18 December, 2008

New malaria drug in the making?


The standard Newspaper reports that researchers at Kenya Medical Research Institute (KEMRI) are on the verge of a major breakthrough in the fight against malaria. It is reported that research on a plant, phytolacca dodecandra, found in Turkana District promises to produce an effective pesticide against mosquitoes.


According to one of the researchers Pamela Were, field tests have proved that the plant can kill mosquitoes in all their life stages; for example, it kills the mosquito larvae within ten hours of exposure. The plant is very effective in low doses and the chemical extracted from the plant has potential to be used as a pesticide.

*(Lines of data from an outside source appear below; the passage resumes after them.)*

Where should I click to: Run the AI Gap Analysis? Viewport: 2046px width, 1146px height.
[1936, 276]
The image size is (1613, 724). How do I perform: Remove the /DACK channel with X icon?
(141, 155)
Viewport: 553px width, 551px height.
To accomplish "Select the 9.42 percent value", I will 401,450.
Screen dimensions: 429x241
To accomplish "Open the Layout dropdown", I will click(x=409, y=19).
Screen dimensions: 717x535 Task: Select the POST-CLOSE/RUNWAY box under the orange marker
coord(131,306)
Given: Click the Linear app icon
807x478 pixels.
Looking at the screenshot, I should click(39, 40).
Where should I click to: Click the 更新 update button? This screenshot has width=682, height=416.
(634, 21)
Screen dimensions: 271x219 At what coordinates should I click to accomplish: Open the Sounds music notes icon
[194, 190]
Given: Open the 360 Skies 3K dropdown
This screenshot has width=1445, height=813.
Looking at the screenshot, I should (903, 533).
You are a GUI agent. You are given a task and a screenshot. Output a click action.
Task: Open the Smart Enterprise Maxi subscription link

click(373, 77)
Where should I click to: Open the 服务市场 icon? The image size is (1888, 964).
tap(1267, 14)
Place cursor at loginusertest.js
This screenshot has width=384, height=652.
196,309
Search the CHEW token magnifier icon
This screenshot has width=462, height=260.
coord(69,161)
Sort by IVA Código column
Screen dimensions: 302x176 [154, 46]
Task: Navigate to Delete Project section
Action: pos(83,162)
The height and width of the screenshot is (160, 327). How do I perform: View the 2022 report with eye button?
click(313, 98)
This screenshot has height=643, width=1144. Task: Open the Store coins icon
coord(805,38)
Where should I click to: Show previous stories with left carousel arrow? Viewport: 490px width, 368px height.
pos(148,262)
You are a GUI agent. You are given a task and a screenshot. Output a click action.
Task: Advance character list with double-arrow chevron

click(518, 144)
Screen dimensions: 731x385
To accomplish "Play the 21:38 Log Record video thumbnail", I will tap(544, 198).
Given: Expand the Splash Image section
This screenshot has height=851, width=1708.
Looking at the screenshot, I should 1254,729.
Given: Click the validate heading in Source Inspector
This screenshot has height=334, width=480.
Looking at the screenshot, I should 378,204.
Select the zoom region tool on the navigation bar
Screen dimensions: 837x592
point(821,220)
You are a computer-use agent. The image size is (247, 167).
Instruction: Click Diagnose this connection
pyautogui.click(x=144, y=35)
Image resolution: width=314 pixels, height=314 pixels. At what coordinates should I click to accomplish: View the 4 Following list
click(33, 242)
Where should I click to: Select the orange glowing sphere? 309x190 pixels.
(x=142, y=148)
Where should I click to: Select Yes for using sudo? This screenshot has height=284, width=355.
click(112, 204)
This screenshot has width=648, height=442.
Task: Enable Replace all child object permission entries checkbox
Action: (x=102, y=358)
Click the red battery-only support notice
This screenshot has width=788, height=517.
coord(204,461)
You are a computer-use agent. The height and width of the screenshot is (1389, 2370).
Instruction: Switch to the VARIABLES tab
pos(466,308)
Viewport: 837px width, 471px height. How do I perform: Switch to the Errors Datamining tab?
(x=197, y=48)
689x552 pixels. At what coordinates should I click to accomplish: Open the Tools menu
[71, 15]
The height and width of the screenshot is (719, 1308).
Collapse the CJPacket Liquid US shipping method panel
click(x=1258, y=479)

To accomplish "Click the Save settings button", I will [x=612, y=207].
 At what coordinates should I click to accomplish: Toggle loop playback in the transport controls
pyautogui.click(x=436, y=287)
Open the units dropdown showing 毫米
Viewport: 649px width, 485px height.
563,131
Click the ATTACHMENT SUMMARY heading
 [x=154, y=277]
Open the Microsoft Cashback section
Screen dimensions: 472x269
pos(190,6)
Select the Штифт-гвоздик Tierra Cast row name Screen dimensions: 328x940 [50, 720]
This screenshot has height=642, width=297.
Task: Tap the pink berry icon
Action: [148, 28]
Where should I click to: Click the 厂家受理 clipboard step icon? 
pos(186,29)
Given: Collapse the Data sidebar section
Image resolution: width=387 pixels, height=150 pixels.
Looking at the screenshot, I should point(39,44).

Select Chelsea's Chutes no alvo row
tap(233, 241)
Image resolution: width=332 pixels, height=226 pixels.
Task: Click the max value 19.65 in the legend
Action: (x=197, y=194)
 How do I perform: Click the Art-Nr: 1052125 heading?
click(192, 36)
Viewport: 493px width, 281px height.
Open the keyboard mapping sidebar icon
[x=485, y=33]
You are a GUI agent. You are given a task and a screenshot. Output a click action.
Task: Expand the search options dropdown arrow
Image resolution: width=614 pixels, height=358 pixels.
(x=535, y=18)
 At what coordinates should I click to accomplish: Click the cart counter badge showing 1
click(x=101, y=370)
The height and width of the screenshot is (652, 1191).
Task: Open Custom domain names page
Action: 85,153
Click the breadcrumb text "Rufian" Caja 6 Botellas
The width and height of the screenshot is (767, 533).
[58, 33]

The research is in the final stages and the researchers expect to patent and licence the invention in the course of next year.

According to a wikipedia entry, the plant Phytolacca dodecandra is variously known as endod, Gopo Berry, or African soapberry and is a trailing shrub or climber native to Africa. The plant is cultivated mainly in Ethiopia where it is used as a soap and shampoo as well as a poison to stun fish. The plant is lethal to snail - a fact discovered by Ethiopian scientists . After an Ethiopian scientist demonstrated the plants potency to American scientists, they took out a patent (US 5252330), hoping to sell it as a biological control for the Zebra mussel, a pest in the Great Lakes of the US and Canada.

Hopefully the Kenyan scientists will not demonstrate or have not demonstrated the potency of their research to the American Scientists.